Но выступить вызвалась и Меррик. Подумайте! Вот неожиданность. Она прилетела из Флориды, как только узнала о случившемся, явилась в дом, готовая засучить рукава и начать распоряжаться. Аманда кое-как от нее отделалась, но отказать ей в праве сказать на похоронах несколько слов не мог никто.
– Я знакома с Эбби дольше всех остальных, – начала Меррик. – Даже дольше Реда!
Она встала не за аналой, а рядом, как будто для того, чтобы собравшиеся как следует разглядели ее черное платье с асимметричным подолом.
– Я знала Эбби Далтон с ее двенадцати лет, – продолжала она. – Маленькую бестолковую девчонку из Хэмпдена. Ее отец держал магазинчик хозтоваров, из тех, знаете, куда случайно попадаешь и говоришь: «Ой, простите!
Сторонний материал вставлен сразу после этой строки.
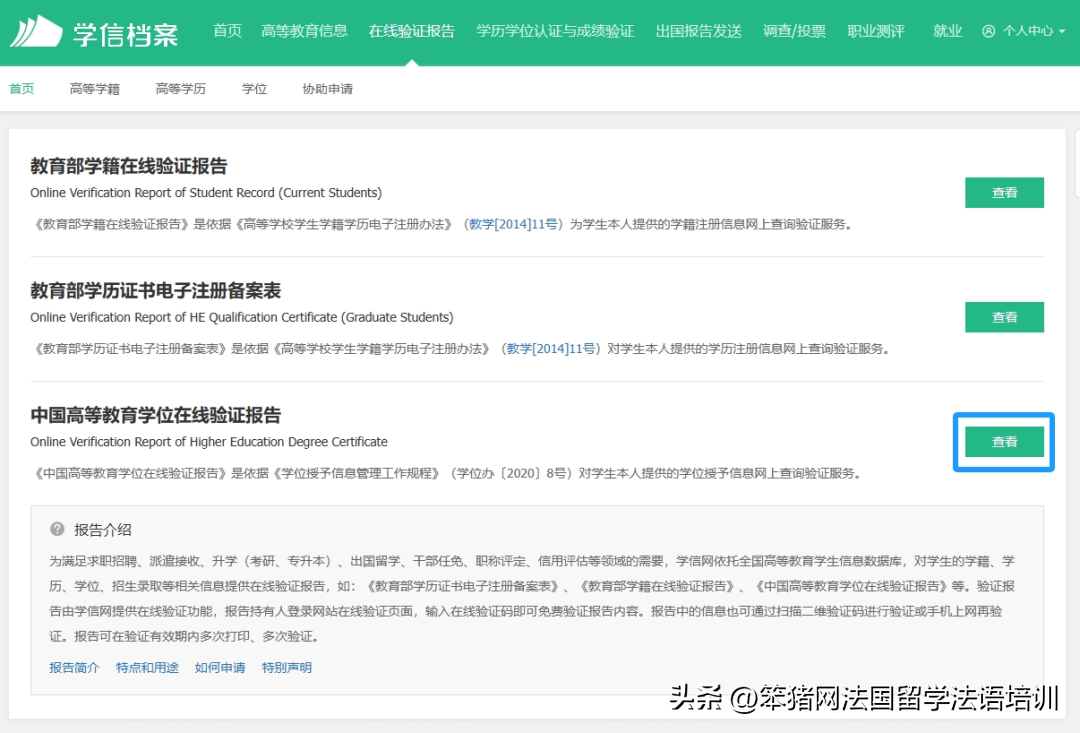This screenshot has width=1080, height=733.
Task: Open the 报告简介 link
Action: pos(74,667)
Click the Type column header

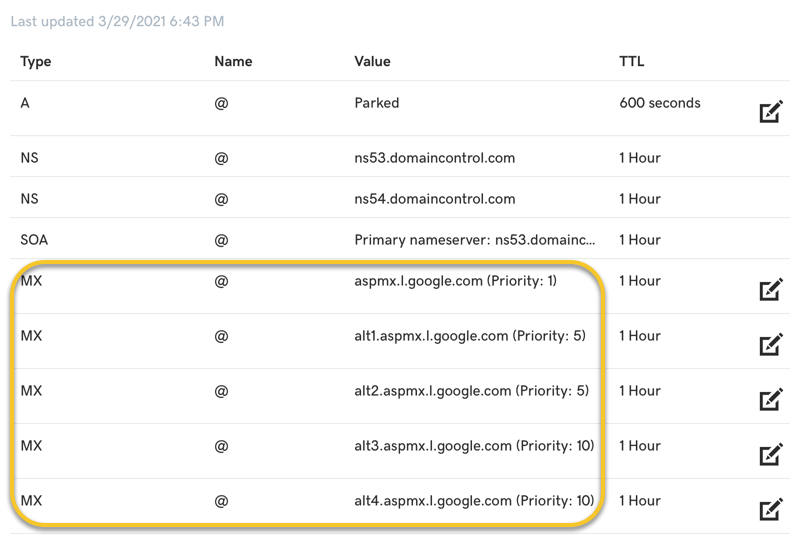(36, 61)
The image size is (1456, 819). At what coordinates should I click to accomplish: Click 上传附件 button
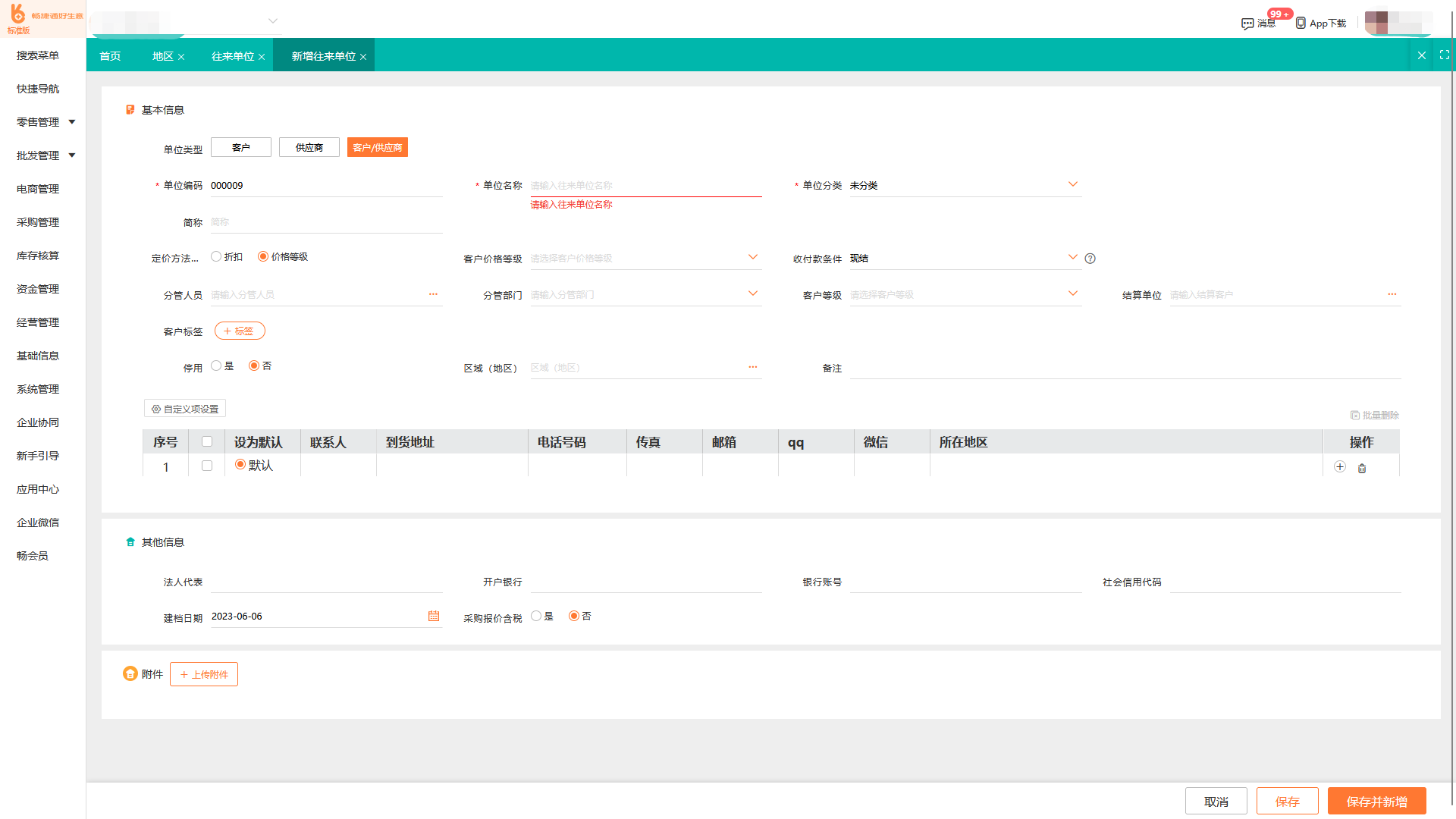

Извините! Тут подвал частного дома, а я вломилась!» Лопаты, грабли, тачки, все вместе, грудой, мотки веревки… с потолка цепи свисают и лезут в глаза, и кошка спит на мешке семян. Но знаете что? Эбби в нашей школе оказалась главной… движущей силой! Ей нисколько не помешало ее происхождение. Она была как фейерверк, и я горжусь тем, что она моя ближайшая, любимейшая подруга. – Тут губы ее задрожали, Меррик прикрыла рот кончиками пальцев и, замотав головой, поспешно вернулась на место рядом со своей свекровью. Остальные Уитшенки воззрились друг на друга, широко распахнув глаза, – все, включая Реда.